Safety Assurance: Existing frameworks typically follow a unidirectional pipeline where high-level commands succeed or fail silently without dynamic feedback. The proposed bidirectional communication between LVLMs and MPC ensures that infeasibility is handled effectively through automatic rejection and constructive replanning. The notion of intermediate Optimal Control Problems (iOCP) is introduced to ensure smooth task transitions, mitigating deadlocks and wasted computation.

Simulation and Results

The effectiveness of the LVLM-MPC collaboration is demonstrated through highway driving simulations. The results indicate superior safety and efficiency compared to baseline methods.
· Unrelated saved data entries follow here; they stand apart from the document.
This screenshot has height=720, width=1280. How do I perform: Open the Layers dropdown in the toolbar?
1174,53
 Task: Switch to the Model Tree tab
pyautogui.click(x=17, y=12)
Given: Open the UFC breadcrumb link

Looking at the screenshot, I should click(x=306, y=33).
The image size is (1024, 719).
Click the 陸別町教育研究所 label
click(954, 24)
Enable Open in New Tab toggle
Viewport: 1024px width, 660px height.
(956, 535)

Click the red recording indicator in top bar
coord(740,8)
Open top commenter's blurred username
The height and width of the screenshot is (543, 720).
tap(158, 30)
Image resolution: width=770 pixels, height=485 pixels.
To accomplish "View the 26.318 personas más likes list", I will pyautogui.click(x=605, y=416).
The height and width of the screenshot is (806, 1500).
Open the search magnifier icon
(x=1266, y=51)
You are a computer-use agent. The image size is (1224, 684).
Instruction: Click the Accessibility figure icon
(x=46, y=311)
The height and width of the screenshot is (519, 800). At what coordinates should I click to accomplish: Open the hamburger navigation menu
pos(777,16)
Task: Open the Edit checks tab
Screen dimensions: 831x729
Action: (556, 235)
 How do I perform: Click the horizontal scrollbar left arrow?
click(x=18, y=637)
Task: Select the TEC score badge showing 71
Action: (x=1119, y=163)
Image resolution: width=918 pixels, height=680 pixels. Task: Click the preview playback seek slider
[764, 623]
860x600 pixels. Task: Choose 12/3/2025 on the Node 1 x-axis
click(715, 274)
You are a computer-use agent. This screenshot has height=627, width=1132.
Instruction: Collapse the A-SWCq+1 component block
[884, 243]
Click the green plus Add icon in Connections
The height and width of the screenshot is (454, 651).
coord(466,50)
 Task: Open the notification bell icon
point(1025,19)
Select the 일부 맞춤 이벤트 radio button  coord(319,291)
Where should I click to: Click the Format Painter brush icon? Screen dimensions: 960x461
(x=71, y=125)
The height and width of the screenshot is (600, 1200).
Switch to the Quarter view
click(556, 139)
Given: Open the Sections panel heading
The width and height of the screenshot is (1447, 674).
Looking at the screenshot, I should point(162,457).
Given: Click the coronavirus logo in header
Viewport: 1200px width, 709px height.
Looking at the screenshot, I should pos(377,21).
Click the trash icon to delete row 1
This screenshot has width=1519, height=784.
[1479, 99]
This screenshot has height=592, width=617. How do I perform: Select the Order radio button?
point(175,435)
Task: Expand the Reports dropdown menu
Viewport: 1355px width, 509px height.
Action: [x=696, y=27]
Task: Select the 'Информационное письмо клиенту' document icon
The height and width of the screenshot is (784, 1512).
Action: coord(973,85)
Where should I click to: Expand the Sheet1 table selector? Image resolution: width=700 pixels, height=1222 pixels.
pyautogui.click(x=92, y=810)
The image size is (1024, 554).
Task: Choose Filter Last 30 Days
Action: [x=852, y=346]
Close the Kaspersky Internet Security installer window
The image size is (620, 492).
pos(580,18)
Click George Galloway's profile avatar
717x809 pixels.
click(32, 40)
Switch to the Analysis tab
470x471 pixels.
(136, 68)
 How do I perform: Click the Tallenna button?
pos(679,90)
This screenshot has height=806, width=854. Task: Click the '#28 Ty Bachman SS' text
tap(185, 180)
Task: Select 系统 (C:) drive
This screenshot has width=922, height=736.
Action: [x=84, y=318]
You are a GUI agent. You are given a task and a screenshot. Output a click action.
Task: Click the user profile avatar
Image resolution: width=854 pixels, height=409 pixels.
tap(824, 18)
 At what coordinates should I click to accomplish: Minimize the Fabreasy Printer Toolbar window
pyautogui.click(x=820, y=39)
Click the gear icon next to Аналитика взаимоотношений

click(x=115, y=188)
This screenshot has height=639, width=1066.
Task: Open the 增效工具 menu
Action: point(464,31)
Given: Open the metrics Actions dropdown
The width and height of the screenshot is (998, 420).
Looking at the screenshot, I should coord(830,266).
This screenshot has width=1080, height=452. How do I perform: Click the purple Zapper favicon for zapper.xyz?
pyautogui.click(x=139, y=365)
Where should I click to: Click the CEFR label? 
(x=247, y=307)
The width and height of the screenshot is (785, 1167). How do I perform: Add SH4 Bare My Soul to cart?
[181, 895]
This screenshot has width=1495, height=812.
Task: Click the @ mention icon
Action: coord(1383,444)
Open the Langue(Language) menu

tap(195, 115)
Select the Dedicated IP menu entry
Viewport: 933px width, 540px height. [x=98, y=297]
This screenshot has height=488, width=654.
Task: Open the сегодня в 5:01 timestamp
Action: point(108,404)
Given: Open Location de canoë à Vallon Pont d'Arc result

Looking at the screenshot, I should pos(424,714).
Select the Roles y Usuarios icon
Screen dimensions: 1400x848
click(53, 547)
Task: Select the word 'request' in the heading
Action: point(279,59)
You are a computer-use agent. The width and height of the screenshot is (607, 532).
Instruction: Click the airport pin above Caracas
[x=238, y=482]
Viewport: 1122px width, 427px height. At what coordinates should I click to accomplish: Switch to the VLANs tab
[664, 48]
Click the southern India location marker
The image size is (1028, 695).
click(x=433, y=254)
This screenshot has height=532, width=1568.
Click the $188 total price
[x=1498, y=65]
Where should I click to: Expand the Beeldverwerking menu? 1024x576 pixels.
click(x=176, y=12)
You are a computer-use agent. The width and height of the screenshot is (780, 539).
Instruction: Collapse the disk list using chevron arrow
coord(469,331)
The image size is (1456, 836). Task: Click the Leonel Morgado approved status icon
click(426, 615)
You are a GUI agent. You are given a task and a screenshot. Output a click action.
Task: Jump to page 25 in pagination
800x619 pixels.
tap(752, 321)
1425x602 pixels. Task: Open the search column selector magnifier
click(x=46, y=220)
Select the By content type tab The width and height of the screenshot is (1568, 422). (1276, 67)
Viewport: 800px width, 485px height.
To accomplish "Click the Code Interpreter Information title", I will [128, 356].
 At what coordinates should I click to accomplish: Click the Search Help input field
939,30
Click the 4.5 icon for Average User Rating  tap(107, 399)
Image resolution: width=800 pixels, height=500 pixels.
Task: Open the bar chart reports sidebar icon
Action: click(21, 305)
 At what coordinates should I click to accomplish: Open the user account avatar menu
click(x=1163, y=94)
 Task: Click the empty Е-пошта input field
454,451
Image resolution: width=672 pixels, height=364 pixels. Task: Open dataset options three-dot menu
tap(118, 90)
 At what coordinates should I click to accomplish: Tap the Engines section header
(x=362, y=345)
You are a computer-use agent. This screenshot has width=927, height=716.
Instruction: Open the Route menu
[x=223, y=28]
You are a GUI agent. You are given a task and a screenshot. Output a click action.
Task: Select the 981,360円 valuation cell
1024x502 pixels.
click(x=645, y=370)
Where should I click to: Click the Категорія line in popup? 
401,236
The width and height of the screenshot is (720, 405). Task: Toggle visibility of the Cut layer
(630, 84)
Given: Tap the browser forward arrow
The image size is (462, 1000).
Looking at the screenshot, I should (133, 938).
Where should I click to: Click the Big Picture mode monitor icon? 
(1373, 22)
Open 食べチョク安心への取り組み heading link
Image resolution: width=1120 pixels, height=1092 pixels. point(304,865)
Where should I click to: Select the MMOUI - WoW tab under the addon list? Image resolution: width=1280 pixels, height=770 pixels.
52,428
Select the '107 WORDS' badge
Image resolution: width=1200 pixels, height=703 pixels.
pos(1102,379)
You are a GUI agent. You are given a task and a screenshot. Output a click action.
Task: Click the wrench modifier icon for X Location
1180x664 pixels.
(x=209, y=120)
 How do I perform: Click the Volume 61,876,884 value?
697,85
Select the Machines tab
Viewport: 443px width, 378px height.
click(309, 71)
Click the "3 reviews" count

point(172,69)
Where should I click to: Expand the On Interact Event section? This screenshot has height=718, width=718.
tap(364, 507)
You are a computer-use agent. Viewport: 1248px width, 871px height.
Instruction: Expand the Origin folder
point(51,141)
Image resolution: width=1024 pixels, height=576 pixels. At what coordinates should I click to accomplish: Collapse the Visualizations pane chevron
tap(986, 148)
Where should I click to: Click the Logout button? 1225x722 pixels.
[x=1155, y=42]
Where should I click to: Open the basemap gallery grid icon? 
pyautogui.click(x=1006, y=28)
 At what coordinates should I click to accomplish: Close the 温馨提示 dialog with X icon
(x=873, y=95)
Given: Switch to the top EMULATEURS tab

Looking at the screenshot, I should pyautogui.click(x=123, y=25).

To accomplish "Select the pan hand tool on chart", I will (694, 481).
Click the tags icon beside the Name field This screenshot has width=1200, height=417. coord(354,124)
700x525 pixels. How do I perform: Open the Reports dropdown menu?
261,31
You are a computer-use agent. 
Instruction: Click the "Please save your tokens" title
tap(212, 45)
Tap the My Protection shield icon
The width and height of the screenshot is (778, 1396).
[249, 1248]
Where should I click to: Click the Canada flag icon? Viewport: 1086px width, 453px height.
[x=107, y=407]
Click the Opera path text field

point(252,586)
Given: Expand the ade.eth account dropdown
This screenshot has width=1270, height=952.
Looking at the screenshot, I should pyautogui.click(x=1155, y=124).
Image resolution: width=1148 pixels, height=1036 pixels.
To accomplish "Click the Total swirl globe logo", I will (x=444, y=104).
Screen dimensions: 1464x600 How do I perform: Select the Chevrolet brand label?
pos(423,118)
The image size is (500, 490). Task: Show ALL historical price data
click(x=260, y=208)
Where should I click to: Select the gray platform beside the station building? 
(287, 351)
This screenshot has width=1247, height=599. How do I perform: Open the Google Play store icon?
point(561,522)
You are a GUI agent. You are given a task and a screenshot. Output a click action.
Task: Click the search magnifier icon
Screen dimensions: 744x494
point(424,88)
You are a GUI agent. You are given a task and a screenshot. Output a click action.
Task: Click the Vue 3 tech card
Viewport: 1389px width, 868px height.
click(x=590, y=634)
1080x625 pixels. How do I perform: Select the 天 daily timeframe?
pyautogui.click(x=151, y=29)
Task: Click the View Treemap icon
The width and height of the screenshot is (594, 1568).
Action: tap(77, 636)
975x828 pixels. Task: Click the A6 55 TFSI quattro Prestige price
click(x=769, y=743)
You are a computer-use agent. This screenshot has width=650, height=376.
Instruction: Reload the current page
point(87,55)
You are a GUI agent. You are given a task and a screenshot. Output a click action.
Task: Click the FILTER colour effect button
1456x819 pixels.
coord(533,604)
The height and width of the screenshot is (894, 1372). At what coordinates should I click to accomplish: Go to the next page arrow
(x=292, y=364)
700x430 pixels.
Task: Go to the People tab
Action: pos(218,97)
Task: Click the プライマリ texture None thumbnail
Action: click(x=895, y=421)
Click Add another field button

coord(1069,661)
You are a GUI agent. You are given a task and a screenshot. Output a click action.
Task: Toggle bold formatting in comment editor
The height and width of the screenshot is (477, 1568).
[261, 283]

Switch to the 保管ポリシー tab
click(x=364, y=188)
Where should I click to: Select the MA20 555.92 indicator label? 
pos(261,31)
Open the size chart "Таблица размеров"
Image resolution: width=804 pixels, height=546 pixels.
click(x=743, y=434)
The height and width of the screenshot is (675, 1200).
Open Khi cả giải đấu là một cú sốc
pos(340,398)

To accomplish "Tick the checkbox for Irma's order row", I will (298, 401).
LVLM-MPCBuilder consistently maintained a 100% success rate in simulations, highlighting its capability to navigate congested traffic safely while accommodating flexible and adaptable task execution.

Implications and Future Work

The integration of LVLMs and MPC presents significant implications for autonomous vehicle design. The framework efficiently bridges the gap between high-level semantic reasoning provided by foundation models and precise, reliable vehicle operation afforded by MPC. Future advancements may deliver more complex scenario handling and real-world deployment. Additionally, expanding this approach to encompass more diverse environmental conditions and task requirements poses intriguing avenues for further research.

In conclusion, this paper articulates a compelling case for the synergistic use of LVLMs and MPC in autonomous driving. The proposed architecture not only meets the demands of scalability and safety but also provides a robust platform for exploring next-generation autonomous vehicle capabilities.